EXERCISE TASKS
A. Using the article about Belarus's president and COVID-19, answer these:
(i) Whom was Lukashenko addressing when he said he had survived the virus, and in what city?
(ii) What sport did he play in at the end of March?
(iii) How many coronavirus deaths has Belarus recorded?
B. Carry on the article about Belarus's president and COVID-19 from its final sentence.

SOURCE DOCUMENT
Belarus’s president, who claimed vodka and saunas could keep coronavirus at bay, has said he caught COVID-19 and recovered “on his feet” without showing any symptoms.
Sounding a defiant tone, Alexander Lukashenko said: “Today you are meeting a man who managed to survive the coronavirus on his feet. This is what doctors concluded yesterday. Asymptomatic.”
He did not say when or how he might have contracted the virus.
“As I said, 97% of our population carry this infection asymptomatically,” he added, while addressing military leaders in Minsk on Tuesday, without disclosing a source for that figure.
At the beginning of the pandemic, instead of cancelling football matches as other countries did, he allowed them to go ahead without social distancing measures in place, and took part in an ice hockey match himself at the end of March.
Describing the sport as the “best anti-virus remedy”, he said at the time: “It’s better to die standing on your feet than to live on your knees.”
Belarus, which has a population of around 9.5 million, has recorded 67,366 confirmed coronavirus infections and 543 deaths.
Public frustration over his handling of the outbreak has fuelled the biggest protests in years against his rule ahead of a presidential election next month.

INPUT DATA

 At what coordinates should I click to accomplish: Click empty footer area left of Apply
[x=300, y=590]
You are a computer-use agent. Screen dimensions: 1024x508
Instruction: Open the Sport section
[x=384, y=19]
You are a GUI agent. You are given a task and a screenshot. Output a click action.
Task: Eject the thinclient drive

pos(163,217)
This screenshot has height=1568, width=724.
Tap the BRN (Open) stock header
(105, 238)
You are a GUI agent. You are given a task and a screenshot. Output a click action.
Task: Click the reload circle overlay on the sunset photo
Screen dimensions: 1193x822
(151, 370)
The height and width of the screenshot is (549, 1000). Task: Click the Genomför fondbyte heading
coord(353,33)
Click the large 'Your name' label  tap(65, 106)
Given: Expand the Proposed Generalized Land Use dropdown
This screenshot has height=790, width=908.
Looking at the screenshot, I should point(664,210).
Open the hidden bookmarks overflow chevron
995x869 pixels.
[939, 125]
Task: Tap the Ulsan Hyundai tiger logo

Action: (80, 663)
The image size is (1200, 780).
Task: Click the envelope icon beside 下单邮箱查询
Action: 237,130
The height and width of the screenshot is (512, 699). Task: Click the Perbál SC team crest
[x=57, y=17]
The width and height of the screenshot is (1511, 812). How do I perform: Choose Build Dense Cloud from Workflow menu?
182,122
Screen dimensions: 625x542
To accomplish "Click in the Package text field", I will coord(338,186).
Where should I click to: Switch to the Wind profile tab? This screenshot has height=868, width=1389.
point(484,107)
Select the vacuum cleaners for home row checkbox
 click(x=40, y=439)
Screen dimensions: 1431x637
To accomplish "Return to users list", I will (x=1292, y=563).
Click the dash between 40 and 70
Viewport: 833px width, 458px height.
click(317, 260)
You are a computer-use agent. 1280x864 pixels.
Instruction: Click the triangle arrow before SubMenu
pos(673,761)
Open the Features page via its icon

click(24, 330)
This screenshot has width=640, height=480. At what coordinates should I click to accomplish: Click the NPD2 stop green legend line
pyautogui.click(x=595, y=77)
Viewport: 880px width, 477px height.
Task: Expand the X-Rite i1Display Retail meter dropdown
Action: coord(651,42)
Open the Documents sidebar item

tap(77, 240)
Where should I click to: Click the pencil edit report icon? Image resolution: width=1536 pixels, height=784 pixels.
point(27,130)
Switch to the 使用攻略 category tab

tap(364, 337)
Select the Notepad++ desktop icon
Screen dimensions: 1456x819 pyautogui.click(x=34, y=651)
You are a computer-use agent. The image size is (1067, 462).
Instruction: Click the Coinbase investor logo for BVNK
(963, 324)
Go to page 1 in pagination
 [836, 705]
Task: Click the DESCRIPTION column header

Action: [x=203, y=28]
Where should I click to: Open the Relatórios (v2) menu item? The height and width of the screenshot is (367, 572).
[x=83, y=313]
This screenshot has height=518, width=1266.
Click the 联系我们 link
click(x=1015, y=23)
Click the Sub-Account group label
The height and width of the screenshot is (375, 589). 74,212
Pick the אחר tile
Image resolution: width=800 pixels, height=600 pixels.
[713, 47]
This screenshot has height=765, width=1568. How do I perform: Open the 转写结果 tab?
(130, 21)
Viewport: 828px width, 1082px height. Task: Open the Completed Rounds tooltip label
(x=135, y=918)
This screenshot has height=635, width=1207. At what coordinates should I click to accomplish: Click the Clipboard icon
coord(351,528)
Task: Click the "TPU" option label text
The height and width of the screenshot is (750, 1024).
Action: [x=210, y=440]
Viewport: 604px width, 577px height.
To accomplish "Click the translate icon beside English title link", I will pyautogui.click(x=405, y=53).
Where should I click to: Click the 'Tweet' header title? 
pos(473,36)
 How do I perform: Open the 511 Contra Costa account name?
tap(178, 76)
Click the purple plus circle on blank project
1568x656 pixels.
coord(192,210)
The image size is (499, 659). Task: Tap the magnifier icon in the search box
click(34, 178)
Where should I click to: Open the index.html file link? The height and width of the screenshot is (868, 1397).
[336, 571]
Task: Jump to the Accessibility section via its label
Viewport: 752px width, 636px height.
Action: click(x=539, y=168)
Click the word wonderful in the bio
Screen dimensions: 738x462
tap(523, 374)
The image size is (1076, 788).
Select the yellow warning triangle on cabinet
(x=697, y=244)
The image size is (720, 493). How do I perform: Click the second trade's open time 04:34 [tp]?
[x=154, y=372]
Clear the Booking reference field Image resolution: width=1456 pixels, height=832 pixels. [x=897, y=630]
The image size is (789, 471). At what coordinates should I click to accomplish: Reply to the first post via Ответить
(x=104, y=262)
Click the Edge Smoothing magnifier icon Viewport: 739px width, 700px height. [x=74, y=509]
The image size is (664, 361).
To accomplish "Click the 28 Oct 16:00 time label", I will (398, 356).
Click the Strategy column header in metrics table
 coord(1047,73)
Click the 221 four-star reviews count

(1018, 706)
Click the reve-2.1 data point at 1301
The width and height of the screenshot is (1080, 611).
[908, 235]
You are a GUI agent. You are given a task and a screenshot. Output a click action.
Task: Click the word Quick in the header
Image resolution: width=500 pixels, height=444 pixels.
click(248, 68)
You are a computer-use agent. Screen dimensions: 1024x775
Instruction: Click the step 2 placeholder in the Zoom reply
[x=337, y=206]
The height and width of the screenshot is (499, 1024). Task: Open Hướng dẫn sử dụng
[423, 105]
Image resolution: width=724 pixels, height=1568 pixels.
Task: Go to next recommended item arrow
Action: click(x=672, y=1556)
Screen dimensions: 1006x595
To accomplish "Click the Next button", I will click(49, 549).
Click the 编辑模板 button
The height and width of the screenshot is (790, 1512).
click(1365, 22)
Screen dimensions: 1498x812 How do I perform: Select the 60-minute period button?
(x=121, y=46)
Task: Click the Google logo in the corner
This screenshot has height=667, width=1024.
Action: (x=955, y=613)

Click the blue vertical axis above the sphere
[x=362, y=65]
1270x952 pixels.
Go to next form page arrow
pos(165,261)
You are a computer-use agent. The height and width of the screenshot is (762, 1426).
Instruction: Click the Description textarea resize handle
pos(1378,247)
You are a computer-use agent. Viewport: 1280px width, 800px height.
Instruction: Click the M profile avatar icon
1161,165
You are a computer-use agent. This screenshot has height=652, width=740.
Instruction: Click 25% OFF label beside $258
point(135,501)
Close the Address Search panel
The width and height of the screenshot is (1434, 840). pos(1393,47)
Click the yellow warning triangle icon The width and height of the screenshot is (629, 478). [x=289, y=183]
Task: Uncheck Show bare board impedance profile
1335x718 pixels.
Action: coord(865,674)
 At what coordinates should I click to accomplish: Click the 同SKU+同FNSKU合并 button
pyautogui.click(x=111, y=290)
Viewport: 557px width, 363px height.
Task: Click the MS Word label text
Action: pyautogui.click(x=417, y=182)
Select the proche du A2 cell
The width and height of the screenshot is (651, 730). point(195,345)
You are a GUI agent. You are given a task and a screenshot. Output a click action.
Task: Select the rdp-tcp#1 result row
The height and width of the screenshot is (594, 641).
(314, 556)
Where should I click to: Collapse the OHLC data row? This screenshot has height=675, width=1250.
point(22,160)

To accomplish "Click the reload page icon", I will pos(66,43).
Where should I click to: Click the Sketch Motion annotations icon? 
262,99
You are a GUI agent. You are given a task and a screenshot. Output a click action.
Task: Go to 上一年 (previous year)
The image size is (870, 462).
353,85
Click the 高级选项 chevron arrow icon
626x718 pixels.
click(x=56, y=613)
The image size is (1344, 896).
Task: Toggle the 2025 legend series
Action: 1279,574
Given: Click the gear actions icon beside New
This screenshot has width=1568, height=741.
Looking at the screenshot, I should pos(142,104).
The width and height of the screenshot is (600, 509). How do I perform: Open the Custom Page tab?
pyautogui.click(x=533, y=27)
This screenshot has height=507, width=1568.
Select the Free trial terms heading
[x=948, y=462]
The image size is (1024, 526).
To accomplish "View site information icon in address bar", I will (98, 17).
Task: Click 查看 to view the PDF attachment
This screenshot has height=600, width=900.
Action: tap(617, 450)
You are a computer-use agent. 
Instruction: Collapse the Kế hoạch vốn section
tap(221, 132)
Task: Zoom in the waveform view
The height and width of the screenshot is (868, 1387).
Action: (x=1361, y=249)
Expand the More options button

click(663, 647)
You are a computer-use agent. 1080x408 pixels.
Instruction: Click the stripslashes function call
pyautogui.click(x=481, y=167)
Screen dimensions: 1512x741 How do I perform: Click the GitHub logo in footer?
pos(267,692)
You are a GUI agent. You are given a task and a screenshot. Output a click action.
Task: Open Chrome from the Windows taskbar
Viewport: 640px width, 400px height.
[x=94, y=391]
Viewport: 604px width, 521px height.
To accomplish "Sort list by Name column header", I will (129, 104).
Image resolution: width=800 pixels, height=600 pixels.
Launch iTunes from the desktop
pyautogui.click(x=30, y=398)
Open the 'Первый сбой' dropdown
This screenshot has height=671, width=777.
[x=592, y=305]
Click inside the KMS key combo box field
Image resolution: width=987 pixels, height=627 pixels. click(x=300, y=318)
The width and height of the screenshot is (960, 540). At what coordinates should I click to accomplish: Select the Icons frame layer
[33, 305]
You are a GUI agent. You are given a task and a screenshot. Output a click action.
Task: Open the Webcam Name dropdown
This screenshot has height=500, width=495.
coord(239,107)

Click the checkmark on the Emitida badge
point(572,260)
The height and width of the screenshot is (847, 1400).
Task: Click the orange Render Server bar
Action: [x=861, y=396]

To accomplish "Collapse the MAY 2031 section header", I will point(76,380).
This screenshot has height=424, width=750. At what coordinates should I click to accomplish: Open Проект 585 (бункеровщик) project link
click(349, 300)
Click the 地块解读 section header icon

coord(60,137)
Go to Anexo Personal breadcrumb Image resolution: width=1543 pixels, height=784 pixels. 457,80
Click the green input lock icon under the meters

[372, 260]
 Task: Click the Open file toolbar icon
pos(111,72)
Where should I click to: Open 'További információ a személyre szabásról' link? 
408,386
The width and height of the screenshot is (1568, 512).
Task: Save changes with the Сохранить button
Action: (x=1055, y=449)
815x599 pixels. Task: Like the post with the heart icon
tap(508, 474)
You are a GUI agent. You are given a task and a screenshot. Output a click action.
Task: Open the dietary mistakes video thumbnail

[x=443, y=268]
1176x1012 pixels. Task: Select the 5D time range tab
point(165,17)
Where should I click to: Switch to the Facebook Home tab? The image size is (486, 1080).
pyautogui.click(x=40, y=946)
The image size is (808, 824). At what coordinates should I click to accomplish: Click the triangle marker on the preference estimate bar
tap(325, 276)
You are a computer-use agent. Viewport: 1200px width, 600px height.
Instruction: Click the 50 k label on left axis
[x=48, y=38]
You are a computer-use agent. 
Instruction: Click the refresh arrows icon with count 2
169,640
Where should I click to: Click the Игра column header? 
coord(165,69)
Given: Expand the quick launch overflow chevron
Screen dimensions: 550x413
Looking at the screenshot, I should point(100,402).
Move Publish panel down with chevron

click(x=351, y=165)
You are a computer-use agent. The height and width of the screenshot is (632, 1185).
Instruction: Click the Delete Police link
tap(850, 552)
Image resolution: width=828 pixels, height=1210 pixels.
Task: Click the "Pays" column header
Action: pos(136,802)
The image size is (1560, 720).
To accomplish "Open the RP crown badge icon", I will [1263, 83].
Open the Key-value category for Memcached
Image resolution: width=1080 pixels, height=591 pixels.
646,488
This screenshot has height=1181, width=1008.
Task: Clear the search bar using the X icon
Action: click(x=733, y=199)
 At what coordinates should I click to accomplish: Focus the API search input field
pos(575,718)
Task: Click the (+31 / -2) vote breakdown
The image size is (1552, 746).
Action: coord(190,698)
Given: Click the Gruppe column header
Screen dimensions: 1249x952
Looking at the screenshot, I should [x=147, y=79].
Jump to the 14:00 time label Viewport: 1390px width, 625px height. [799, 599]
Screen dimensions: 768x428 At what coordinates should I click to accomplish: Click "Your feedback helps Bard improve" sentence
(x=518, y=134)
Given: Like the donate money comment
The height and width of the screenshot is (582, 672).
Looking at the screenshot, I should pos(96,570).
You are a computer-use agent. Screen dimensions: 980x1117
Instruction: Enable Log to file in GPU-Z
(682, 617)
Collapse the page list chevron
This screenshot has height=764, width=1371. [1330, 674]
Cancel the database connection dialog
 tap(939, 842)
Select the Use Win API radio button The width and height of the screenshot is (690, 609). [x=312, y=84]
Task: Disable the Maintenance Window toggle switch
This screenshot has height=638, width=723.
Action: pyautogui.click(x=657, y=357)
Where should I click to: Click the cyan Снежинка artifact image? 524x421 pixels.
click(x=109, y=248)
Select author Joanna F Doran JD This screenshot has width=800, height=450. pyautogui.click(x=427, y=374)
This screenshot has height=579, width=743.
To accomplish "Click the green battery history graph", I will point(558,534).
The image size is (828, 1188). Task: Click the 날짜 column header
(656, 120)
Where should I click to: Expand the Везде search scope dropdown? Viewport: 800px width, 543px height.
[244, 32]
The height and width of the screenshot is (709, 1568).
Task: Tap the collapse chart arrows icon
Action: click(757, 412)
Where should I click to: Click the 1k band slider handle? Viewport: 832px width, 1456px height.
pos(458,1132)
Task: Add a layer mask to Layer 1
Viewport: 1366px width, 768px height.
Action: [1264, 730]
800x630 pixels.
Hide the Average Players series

RESPONSE LIST
A.
(i) Military leaders, in Minsk.
(ii) Ice hockey.
(iii) 543.

B.
Mr Lukashenko has compared the opposition to criminal gangs and accused protesters of wanting to stage a violent revolution with the help of foreign backers.
Demonstrations have taken place with protesters waving slippers in the air and pledging their support for candidates standing against the 65-year-old, who has been in power for 26 years.
The slipper has become a symbol of the protests. According to the movement, the president represents a cockroach and the footwear a weapon to “squash” him with.
Mr Lukashenko, dubbed “Europe’s last dictator” by Washington, has imprisoned two of his main rivals in a growing crackdown on dissent.
The move has resulted in protesters rallying behind Svetlana Tikhanovskaya, the wife of one of the jailed candidates, who is now campaigning in her husband’s place.
Human rights groups say more than 1,100 people have been detained in recent weeks.